Exams are so close. They’re so daunting. More than that, they’re sooo taking over my life. And I hate it. I mean, when it all comes down to it- exams are just that. Exams. They aren’t called “Matters of Life or Death”, and they certainly aren’t the be-all and end-all of my life, or anyone’s, for that matter.
The long weekend starts on Thursday night. Nan’s called to tell me I’ll have to stay somewhere else until Friday, as she’ll still be “Radioactive” until then. It’s an inconvenience, but again, something in life a person must deal with. Her treatment’s going well, though- I’ve been ringing as regularly as I can remember, and each time I talk to her she seems more and more optimistic. I really do hope that this whole lymphoma experience changes her- hope being the operative word. She’s so damn stubborn and set in her ways that it’d take another Nazi take-over to change her lifestyle. But at least it will have shown her that there are things out of her control; things and circumstances she cannot change or be rid of when it suits her. Perhaps she’ll be enlightened.
I’ll be 16 in October, and I’ll have spent 16 years on this earth, living and learning, and loving not quite enough. P said I was “cold” today. She and Case both agreed that it must’ve been Pete who turned me this way. They say that “behind every bitch is a man who made her that way”, and the conversation turned to what could’ve made me so.
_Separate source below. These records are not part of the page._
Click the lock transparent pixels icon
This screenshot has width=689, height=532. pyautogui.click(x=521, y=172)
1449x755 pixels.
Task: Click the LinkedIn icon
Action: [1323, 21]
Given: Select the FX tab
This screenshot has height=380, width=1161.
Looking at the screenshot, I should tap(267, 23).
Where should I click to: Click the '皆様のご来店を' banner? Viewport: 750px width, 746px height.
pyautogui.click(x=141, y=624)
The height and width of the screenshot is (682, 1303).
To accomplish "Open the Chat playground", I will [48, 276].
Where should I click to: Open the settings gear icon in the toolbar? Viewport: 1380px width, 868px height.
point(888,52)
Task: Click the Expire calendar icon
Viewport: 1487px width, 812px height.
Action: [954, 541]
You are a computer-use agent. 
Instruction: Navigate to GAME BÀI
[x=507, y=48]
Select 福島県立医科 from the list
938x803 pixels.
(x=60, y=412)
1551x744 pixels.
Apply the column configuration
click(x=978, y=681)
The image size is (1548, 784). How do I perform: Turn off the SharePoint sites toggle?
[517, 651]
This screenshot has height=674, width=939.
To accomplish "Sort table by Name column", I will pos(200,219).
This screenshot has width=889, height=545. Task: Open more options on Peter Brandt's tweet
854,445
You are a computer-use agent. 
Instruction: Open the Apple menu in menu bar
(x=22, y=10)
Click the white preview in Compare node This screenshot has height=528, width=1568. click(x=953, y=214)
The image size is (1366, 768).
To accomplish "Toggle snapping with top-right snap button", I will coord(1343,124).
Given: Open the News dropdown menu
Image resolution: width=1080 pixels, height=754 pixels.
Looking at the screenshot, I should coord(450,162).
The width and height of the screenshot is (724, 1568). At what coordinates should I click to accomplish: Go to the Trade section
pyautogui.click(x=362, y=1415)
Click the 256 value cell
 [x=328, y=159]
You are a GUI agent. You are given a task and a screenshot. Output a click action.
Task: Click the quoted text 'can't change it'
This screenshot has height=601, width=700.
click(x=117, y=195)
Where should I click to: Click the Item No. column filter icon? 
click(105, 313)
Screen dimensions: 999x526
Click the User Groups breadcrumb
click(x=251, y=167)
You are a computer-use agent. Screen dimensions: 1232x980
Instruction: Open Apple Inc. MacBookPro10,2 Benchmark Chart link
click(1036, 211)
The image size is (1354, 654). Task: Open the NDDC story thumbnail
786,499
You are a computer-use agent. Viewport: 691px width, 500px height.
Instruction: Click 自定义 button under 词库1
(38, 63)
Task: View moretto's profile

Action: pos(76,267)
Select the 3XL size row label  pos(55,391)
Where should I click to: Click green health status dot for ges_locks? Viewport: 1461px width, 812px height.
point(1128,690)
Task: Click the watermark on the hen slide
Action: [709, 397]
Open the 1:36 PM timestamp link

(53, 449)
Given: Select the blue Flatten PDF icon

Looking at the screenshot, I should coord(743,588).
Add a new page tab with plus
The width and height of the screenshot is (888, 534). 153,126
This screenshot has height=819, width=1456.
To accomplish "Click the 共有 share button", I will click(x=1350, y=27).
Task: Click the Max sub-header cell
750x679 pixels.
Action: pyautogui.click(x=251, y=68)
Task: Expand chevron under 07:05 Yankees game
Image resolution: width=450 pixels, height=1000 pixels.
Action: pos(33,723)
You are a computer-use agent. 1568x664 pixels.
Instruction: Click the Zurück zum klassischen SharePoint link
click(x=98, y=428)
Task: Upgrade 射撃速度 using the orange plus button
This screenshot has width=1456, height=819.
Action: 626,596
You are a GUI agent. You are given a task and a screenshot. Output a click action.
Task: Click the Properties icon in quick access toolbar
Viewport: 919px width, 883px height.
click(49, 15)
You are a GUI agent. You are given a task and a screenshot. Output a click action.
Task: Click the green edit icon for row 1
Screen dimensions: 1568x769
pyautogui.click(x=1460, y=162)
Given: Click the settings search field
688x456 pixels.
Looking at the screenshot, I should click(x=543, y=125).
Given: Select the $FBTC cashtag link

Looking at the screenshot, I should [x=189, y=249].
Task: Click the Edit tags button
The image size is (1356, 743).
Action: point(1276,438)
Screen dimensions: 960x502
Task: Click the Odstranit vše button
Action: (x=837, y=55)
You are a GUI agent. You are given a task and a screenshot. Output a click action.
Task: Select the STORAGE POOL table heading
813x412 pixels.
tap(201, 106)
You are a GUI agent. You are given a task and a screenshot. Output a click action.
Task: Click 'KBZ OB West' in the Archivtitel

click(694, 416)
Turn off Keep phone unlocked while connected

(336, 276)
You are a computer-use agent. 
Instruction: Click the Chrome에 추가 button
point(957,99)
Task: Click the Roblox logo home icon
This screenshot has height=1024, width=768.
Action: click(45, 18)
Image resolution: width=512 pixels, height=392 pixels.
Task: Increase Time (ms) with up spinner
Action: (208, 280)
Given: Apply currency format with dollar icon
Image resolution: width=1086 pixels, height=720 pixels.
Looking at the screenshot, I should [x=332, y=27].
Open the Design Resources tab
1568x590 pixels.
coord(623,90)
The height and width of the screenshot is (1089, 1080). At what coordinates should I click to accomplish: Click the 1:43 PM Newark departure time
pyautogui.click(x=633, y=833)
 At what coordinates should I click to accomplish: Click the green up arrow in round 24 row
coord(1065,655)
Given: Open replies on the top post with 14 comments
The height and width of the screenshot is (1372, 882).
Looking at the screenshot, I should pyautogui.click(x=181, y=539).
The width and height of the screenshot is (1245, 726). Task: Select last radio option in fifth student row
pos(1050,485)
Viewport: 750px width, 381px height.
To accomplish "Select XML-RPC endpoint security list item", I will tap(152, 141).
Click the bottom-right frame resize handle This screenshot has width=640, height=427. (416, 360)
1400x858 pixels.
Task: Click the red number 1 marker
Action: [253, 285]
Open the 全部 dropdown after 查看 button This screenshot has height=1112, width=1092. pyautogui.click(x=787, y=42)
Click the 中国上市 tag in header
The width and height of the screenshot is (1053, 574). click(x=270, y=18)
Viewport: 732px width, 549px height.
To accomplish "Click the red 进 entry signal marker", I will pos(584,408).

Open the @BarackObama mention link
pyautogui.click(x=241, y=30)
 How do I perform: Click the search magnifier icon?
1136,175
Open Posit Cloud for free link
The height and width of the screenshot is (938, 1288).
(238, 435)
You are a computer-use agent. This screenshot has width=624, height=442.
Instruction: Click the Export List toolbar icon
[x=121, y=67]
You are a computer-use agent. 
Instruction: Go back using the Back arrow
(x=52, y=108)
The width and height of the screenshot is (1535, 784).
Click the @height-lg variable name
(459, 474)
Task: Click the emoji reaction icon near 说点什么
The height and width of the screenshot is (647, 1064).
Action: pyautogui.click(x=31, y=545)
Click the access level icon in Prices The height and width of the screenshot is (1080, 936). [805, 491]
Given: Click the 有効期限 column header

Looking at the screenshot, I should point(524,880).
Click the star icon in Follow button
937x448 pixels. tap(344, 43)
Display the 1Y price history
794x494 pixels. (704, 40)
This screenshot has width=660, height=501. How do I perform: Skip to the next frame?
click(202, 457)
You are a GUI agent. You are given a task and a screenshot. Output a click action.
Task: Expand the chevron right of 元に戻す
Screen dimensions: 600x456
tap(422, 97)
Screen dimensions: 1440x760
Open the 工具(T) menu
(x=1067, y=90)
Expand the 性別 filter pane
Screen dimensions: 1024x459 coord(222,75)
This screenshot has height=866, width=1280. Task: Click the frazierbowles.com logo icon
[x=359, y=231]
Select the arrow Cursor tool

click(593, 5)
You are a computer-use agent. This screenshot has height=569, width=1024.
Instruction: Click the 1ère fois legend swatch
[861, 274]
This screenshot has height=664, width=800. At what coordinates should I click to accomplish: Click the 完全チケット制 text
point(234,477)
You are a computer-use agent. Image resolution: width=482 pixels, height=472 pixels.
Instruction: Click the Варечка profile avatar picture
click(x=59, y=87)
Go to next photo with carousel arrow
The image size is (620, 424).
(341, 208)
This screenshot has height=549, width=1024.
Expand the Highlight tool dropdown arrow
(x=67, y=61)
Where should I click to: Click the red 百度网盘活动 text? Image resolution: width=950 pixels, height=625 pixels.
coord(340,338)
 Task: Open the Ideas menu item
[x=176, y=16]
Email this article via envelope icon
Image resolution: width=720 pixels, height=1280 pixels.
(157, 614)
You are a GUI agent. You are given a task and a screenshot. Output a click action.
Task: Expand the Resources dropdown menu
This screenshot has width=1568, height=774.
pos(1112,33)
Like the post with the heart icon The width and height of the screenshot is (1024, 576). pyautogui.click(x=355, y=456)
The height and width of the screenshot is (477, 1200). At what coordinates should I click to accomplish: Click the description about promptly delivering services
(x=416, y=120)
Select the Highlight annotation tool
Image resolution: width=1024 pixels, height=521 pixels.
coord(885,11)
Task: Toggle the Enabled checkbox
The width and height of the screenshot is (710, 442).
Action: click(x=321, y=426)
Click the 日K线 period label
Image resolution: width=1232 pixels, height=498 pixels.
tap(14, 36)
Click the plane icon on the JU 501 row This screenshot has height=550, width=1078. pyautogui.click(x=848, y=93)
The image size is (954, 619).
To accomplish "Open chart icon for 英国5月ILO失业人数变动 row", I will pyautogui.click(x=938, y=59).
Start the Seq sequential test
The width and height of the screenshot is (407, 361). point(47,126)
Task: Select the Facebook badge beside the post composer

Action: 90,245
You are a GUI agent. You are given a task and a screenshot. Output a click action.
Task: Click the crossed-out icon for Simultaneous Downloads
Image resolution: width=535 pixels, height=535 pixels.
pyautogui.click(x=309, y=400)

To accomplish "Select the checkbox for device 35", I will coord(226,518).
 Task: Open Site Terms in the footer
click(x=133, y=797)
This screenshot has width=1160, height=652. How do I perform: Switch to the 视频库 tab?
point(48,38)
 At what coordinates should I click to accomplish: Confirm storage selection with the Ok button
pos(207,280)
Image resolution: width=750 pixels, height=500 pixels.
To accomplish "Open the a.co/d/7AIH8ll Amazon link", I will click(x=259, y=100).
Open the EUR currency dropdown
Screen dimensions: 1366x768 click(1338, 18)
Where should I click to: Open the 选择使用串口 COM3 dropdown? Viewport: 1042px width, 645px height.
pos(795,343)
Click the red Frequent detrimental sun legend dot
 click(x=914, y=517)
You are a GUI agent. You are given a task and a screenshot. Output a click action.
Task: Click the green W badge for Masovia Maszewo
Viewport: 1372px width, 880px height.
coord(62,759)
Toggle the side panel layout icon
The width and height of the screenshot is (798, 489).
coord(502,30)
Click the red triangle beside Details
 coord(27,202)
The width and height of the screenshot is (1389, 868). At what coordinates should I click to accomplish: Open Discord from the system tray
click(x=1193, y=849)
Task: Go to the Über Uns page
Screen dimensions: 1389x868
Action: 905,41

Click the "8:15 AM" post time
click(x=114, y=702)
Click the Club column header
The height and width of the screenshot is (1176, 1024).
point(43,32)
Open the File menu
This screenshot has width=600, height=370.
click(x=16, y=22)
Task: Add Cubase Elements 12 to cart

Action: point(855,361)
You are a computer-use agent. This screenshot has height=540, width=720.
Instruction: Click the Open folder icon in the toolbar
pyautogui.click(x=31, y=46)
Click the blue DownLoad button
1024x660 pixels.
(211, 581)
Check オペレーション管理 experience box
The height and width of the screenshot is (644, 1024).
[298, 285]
For myself, I’m not cold. I’m too honest and too harsh, but I feel the way others do. In the words of The Breakfast Club, “I have just as many feelings as you do, and hurts just as much when someone steps all over them”. But the girls were right- I can come across as unfeeling. As cold. As nasty, too, depending on how you look at it. It takes getting used to an I’ll be the first to admit I’m a giant pain in the backside to live with, to talk to, to accept- and yet people do accept me. They befriend me, they value my opinion. So I must be doing something right.
Mum says I’ve grown up. That means a helluva lot, coming from her. It’s something gradual, I believe. While the other girls message boys, pretending to be drunk, I’m the girl who’s doing the study. When the boarding girls put up a wall, forbidding day-girls to even speak to them, I’m the one who branches out. It’s not half as conceited as it sounds- the girls in here are too often snooty and disrespectful, rebellious and ridiculous. They think they’re mature enough to flout the rules and judge the other girls. They think they’re mature enough to say one thing and do another, and that the term “hypocrisy” doesn’t apply to them. It’s a generalization, I know, and there are some who I’m not referring to- but in the end, is it the rebel, who screams and shouts when life is unfair, who’s mature? Or is it the “nerd”, the “goody-goody”, who does what they’re told and accepts that not everything in life is fair- and that there’s a time to speak up and a time to shut up- the latter of which the Boarder’s have the most trouble with.
And with that cynical take on Boarding life I leave you- be sure to remember that life is a grand thing and that no-one, not anybody, in the whole world can take away what you have inside of you- that strength and that will to do what you believe is right.